• **ASSIGNMENT**
Would you print all of the records below exactly, without skipping any?

• **EXTRACTED MATERIAL**
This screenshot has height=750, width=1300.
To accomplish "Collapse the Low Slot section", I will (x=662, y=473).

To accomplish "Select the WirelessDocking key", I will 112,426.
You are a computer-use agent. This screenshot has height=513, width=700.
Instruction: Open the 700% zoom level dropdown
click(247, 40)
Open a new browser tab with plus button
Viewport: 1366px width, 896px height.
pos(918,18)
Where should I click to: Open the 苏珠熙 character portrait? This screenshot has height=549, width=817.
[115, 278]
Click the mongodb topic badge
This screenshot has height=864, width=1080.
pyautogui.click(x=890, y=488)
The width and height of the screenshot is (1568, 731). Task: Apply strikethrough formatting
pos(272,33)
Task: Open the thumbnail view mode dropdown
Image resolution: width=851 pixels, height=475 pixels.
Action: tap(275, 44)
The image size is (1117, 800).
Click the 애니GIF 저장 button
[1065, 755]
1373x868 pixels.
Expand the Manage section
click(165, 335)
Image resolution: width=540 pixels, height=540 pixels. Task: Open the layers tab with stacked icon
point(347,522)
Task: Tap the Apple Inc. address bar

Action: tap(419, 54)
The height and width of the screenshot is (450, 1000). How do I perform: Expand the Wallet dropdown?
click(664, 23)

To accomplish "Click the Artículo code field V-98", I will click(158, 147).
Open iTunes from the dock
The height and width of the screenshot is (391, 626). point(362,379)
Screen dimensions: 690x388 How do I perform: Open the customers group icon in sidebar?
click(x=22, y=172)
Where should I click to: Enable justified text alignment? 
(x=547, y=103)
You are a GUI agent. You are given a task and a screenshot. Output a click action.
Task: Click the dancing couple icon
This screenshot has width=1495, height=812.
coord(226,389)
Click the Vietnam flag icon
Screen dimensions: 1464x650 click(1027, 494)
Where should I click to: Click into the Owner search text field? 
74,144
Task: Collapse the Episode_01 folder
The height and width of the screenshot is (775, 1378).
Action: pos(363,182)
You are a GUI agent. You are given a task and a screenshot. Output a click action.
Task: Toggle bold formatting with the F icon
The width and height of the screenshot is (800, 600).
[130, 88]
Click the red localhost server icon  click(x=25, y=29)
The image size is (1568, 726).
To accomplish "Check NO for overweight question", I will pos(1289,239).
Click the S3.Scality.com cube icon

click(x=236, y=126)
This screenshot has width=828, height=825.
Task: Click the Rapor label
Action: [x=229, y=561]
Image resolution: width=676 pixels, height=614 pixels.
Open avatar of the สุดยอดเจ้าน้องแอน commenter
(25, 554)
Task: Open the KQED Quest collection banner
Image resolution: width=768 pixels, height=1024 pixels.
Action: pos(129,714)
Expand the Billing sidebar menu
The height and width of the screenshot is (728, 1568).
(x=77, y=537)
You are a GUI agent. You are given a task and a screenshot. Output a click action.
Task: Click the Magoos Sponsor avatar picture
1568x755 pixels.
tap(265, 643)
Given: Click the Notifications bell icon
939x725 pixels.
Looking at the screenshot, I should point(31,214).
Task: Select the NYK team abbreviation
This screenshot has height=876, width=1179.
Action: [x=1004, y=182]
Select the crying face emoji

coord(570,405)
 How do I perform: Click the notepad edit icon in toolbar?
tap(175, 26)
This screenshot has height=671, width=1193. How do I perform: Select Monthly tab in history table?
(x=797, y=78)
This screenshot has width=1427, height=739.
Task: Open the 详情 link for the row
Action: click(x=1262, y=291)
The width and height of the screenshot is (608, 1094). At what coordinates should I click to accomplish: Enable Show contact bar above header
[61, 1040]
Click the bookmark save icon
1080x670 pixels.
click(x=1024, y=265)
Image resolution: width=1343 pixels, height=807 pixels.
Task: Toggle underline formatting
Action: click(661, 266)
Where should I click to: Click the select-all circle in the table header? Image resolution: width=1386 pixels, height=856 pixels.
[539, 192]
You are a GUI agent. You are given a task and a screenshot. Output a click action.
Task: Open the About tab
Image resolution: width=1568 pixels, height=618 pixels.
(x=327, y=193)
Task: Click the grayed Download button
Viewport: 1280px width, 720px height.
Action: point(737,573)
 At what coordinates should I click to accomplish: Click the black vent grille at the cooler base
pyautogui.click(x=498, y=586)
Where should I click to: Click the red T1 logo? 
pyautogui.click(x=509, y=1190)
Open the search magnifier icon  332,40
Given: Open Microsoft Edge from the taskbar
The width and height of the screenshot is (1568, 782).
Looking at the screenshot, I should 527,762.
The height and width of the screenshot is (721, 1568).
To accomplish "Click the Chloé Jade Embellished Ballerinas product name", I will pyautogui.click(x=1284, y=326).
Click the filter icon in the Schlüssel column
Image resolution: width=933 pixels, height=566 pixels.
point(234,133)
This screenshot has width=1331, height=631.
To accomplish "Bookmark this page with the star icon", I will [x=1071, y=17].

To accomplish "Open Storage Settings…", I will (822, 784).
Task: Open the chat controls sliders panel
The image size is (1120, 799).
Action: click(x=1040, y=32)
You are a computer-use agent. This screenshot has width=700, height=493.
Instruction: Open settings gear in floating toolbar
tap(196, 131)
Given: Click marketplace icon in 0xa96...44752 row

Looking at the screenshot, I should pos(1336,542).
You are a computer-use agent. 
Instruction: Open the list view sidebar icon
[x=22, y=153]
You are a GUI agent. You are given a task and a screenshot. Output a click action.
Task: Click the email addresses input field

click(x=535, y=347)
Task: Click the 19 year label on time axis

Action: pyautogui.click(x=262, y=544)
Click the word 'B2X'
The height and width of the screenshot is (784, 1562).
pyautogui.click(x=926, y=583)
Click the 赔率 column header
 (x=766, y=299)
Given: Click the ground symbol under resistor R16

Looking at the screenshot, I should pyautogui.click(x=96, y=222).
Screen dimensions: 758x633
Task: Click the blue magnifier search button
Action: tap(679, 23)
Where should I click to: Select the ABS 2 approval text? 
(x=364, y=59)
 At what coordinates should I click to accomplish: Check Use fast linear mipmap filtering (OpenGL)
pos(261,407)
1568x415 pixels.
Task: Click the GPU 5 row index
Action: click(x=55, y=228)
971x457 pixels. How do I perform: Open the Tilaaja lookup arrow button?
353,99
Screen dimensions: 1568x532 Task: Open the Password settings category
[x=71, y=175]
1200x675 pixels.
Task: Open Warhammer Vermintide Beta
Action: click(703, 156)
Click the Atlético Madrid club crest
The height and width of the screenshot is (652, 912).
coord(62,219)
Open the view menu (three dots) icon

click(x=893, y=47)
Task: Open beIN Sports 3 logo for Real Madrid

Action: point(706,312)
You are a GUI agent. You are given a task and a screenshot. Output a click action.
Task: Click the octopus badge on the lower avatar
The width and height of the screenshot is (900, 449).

• **FINAL ANSWER**
This screenshot has height=750, width=1300.
To accomplish "Collapse the Low Slot section", I will (x=662, y=473).

To accomplish "Select the WirelessDocking key", I will 112,426.
You are a computer-use agent. This screenshot has height=513, width=700.
Instruction: Open the 700% zoom level dropdown
click(247, 40)
Open a new browser tab with plus button
Viewport: 1366px width, 896px height.
pos(918,18)
Where should I click to: Open the 苏珠熙 character portrait? This screenshot has height=549, width=817.
[115, 278]
Click the mongodb topic badge
This screenshot has height=864, width=1080.
pyautogui.click(x=890, y=488)
The width and height of the screenshot is (1568, 731). Task: Apply strikethrough formatting
pos(272,33)
Task: Open the thumbnail view mode dropdown
Image resolution: width=851 pixels, height=475 pixels.
Action: tap(275, 44)
The image size is (1117, 800).
Click the 애니GIF 저장 button
[1065, 755]
1373x868 pixels.
Expand the Manage section
click(165, 335)
Image resolution: width=540 pixels, height=540 pixels. Task: Open the layers tab with stacked icon
point(347,522)
Task: Tap the Apple Inc. address bar

Action: tap(419, 54)
The height and width of the screenshot is (450, 1000). How do I perform: Expand the Wallet dropdown?
click(664, 23)

To accomplish "Click the Artículo code field V-98", I will click(158, 147).
Open iTunes from the dock
The height and width of the screenshot is (391, 626). point(362,379)
Screen dimensions: 690x388 How do I perform: Open the customers group icon in sidebar?
click(x=22, y=172)
Where should I click to: Enable justified text alignment? 
(x=547, y=103)
You are a GUI agent. You are given a task and a screenshot. Output a click action.
Task: Click the dancing couple icon
This screenshot has width=1495, height=812.
coord(226,389)
Click the Vietnam flag icon
Screen dimensions: 1464x650 click(1027, 494)
Where should I click to: Click into the Owner search text field? 
74,144
Task: Collapse the Episode_01 folder
The height and width of the screenshot is (775, 1378).
Action: pos(363,182)
You are a GUI agent. You are given a task and a screenshot. Output a click action.
Task: Toggle bold formatting with the F icon
The width and height of the screenshot is (800, 600).
[130, 88]
Click the red localhost server icon  click(x=25, y=29)
The image size is (1568, 726).
To accomplish "Check NO for overweight question", I will pos(1289,239).
Click the S3.Scality.com cube icon

click(x=236, y=126)
This screenshot has width=828, height=825.
Task: Click the Rapor label
Action: [x=229, y=561]
Image resolution: width=676 pixels, height=614 pixels.
Open avatar of the สุดยอดเจ้าน้องแอน commenter
(25, 554)
Task: Open the KQED Quest collection banner
Image resolution: width=768 pixels, height=1024 pixels.
Action: pos(129,714)
Expand the Billing sidebar menu
The height and width of the screenshot is (728, 1568).
(x=77, y=537)
You are a GUI agent. You are given a task and a screenshot. Output a click action.
Task: Click the Magoos Sponsor avatar picture
1568x755 pixels.
tap(265, 643)
Given: Click the Notifications bell icon
939x725 pixels.
Looking at the screenshot, I should point(31,214).
Task: Select the NYK team abbreviation
This screenshot has height=876, width=1179.
Action: [x=1004, y=182]
Select the crying face emoji

coord(570,405)
 How do I perform: Click the notepad edit icon in toolbar?
tap(175, 26)
This screenshot has height=671, width=1193. How do I perform: Select Monthly tab in history table?
(x=797, y=78)
This screenshot has width=1427, height=739.
Task: Open the 详情 link for the row
Action: click(x=1262, y=291)
The width and height of the screenshot is (608, 1094). At what coordinates should I click to accomplish: Enable Show contact bar above header
[61, 1040]
Click the bookmark save icon
1080x670 pixels.
click(x=1024, y=265)
Image resolution: width=1343 pixels, height=807 pixels.
Task: Toggle underline formatting
Action: click(661, 266)
Where should I click to: Click the select-all circle in the table header? Image resolution: width=1386 pixels, height=856 pixels.
[539, 192]
You are a GUI agent. You are given a task and a screenshot. Output a click action.
Task: Open the About tab
Image resolution: width=1568 pixels, height=618 pixels.
(x=327, y=193)
Task: Click the grayed Download button
Viewport: 1280px width, 720px height.
Action: point(737,573)
 At what coordinates should I click to accomplish: Click the black vent grille at the cooler base
pyautogui.click(x=498, y=586)
Where should I click to: Click the red T1 logo? 
pyautogui.click(x=509, y=1190)
Open the search magnifier icon  332,40
Given: Open Microsoft Edge from the taskbar
The width and height of the screenshot is (1568, 782).
Looking at the screenshot, I should 527,762.
The height and width of the screenshot is (721, 1568).
To accomplish "Click the Chloé Jade Embellished Ballerinas product name", I will pyautogui.click(x=1284, y=326).
Click the filter icon in the Schlüssel column
Image resolution: width=933 pixels, height=566 pixels.
point(234,133)
This screenshot has width=1331, height=631.
To accomplish "Bookmark this page with the star icon", I will [x=1071, y=17].

To accomplish "Open Storage Settings…", I will (822, 784).
Task: Open the chat controls sliders panel
The image size is (1120, 799).
Action: click(x=1040, y=32)
You are a computer-use agent. This screenshot has width=700, height=493.
Instruction: Open settings gear in floating toolbar
tap(196, 131)
Given: Click marketplace icon in 0xa96...44752 row

Looking at the screenshot, I should pos(1336,542).
You are a computer-use agent. 
Instruction: Open the list view sidebar icon
[x=22, y=153]
You are a GUI agent. You are given a task and a screenshot. Output a click action.
Task: Click the email addresses input field

click(x=535, y=347)
Task: Click the 19 year label on time axis

Action: pyautogui.click(x=262, y=544)
Click the word 'B2X'
The height and width of the screenshot is (784, 1562).
pyautogui.click(x=926, y=583)
Click the 赔率 column header
 (x=766, y=299)
Given: Click the ground symbol under resistor R16

Looking at the screenshot, I should pyautogui.click(x=96, y=222).
Screen dimensions: 758x633
Task: Click the blue magnifier search button
Action: tap(679, 23)
Where should I click to: Select the ABS 2 approval text? 
(x=364, y=59)
 At what coordinates should I click to accomplish: Check Use fast linear mipmap filtering (OpenGL)
pos(261,407)
1568x415 pixels.
Task: Click the GPU 5 row index
Action: click(x=55, y=228)
971x457 pixels. How do I perform: Open the Tilaaja lookup arrow button?
353,99
Screen dimensions: 1568x532 Task: Open the Password settings category
[x=71, y=175]
1200x675 pixels.
Task: Open Warhammer Vermintide Beta
Action: click(703, 156)
Click the Atlético Madrid club crest
The height and width of the screenshot is (652, 912).
coord(62,219)
Open the view menu (three dots) icon

click(x=893, y=47)
Task: Open beIN Sports 3 logo for Real Madrid

Action: point(706,312)
You are a GUI agent. You are given a task and a screenshot. Output a click action.
Task: Click the octopus badge on the lower avatar
The width and height of the screenshot is (900, 449).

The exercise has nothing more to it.